It is raining! It has been doing this, off and on, since about 8:00 this morning. Melissa is off to the midwife’s to get a check-up and I am here with all the kids. They are in the process of doing their chores and I am doing mine and Melissa’s – okay, actually I am sitting on the bed typing, but have been doing and will return to doing chores. Faith went to a slumber party last night and will not tell me much about what happened other than bowling, a Wal-Mart stop and Taco Bell. She paid to bowl one game and then quit because she did not like bowling. She watched the other girls buy candy at Wal-Mart and gorge on Taco Bell offerings. Since she has to use her own money for these things she is very careful about what she buys. That is yet another bonus for us. I am constantly reminded of Paul in Philippians 4:11 Not that I speak in respect of want: for I have learned, in whatsoever state I am, therewith to be content.
We used to have a lot and now we do not. It was our own choice and we made it freely to change our lives for the better and to leave the intensity of our former life behind. Things like my kids really appreciating the value of a dollar are a giant bonus in all of this. The other is that I am so much more relaxed now. I was telling Melissa how I just don’t care to watch a lot of sports anymore as I get so keyed up on each and every play. The whole game always hangs in the balance. She commented that I have always been that way and only realize it now as I have adopted a more laid back approach to life.
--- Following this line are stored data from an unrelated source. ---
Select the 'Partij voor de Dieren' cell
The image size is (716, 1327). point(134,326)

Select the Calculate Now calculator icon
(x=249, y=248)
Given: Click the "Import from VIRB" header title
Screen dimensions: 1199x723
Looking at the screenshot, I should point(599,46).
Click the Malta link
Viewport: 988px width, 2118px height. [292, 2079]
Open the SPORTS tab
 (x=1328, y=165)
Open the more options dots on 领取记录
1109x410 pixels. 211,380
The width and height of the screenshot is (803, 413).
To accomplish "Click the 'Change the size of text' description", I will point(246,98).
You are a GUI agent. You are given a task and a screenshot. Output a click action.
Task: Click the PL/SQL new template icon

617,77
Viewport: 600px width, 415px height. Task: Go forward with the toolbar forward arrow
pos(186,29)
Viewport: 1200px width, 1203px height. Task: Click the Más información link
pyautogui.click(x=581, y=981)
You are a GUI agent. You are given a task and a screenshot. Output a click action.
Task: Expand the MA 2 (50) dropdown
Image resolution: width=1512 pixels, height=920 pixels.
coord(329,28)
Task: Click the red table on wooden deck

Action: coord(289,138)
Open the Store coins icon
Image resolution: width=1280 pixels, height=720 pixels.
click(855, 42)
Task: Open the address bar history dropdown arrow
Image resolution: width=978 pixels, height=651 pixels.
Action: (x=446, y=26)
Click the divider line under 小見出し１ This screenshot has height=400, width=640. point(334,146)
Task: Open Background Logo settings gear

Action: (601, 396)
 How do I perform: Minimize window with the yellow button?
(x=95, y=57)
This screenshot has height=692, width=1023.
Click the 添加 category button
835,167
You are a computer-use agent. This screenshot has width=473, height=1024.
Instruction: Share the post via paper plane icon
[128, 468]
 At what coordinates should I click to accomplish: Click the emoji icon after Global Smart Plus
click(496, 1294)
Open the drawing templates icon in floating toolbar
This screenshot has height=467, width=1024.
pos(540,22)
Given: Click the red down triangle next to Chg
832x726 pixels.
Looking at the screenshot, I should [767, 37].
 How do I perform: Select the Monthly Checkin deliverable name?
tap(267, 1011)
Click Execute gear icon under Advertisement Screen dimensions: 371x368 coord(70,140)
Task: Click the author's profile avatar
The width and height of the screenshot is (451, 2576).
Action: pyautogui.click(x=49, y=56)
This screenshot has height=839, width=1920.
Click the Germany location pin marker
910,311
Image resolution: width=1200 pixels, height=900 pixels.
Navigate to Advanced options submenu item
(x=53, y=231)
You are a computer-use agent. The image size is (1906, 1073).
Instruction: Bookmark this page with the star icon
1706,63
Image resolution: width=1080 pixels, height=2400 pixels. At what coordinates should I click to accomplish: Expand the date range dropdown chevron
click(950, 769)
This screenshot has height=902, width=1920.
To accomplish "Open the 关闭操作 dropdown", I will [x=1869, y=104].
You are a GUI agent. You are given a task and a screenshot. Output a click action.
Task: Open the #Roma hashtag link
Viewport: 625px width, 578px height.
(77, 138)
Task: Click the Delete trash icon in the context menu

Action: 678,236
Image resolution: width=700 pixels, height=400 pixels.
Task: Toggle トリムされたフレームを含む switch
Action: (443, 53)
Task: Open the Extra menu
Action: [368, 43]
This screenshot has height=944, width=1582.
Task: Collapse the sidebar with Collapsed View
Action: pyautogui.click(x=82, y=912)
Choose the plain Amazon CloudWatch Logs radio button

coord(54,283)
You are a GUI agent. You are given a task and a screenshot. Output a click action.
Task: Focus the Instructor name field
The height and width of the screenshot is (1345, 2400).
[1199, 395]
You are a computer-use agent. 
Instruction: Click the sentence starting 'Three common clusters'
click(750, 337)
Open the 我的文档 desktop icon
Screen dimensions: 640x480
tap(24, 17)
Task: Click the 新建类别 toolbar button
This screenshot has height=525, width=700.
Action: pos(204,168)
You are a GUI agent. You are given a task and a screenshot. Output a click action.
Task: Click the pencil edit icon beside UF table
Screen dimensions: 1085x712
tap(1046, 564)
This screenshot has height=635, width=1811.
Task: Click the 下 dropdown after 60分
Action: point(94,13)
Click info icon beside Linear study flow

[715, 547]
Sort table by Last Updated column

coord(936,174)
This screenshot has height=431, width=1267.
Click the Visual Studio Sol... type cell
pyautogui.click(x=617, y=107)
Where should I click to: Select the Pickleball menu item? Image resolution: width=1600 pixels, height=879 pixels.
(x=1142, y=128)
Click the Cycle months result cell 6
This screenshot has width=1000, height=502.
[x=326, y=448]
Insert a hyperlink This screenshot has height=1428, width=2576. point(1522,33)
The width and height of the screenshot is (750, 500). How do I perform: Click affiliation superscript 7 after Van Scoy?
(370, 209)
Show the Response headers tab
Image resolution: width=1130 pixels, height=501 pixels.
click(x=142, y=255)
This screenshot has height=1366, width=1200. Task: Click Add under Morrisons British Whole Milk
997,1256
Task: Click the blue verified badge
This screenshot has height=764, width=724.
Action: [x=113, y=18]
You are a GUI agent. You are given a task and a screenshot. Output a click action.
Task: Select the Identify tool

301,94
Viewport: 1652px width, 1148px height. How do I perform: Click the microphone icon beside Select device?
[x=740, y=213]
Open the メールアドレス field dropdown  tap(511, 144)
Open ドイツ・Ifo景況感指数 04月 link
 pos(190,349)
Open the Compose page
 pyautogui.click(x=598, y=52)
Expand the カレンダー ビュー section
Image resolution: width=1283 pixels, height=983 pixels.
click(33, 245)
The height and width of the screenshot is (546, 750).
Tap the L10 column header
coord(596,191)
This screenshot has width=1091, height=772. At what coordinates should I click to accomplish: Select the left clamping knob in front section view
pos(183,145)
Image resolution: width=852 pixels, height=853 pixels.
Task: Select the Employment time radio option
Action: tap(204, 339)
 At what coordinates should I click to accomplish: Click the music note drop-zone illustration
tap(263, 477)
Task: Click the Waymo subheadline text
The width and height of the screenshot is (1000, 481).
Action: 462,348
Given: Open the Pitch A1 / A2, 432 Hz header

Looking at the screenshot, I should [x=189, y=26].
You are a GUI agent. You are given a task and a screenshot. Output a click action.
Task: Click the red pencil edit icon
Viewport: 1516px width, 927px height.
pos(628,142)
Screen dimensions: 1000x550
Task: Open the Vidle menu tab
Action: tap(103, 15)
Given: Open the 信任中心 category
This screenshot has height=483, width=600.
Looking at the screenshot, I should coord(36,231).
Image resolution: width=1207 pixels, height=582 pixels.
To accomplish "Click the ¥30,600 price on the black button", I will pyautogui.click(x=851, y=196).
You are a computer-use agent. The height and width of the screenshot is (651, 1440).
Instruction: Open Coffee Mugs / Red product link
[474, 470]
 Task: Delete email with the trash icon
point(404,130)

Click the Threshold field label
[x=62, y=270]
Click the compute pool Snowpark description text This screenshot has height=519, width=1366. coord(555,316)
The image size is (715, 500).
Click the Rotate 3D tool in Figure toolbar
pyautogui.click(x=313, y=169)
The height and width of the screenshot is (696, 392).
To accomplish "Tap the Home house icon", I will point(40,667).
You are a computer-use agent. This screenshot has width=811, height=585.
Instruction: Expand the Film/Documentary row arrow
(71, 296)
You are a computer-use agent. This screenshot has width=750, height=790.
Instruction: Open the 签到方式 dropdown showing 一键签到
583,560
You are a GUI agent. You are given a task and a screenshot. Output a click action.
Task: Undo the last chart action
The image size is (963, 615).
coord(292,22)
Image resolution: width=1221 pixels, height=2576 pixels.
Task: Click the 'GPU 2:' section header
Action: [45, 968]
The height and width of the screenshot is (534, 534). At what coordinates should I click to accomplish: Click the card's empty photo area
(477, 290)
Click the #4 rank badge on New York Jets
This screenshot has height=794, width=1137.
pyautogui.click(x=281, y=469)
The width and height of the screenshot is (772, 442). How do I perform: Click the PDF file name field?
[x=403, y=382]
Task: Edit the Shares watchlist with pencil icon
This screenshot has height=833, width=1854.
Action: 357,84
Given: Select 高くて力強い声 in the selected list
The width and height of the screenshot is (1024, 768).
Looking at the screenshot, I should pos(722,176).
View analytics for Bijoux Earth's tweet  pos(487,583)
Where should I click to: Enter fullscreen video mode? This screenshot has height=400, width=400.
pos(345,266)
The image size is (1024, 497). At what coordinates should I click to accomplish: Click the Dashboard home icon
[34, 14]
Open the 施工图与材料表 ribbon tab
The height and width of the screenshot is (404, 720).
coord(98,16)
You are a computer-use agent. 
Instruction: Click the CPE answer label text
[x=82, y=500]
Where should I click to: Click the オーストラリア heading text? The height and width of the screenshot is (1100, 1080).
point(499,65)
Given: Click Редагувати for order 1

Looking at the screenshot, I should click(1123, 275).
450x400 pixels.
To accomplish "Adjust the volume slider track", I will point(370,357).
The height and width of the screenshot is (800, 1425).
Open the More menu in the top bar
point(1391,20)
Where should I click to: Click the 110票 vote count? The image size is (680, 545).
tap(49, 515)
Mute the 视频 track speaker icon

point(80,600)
At the job I am still all keyed up and so appreciate the farm even more. I try to get all my hours in Tuesday through Thursday, and sometimes I am successful at this. The result is that Tuesdays are worse than any Mondays ever were because they are the first day back after four days off.
Melissa is at the midwife’s this morning because we have chicken processing to do on Monday and a delivery to Grapevine of chickens and eggs on Tuesday. We will also get a couple of orthodontist appointments in and I will go to visit my mother. Every visit could be the last and I have done a crappy job of seeing her in the last year. Dad says he thinks she is approaching the end. He has been holding out hope for a long time and to hear this from him now tells me the end really is near. Yes, we saw The Notebook, thank you for your movie recommendation.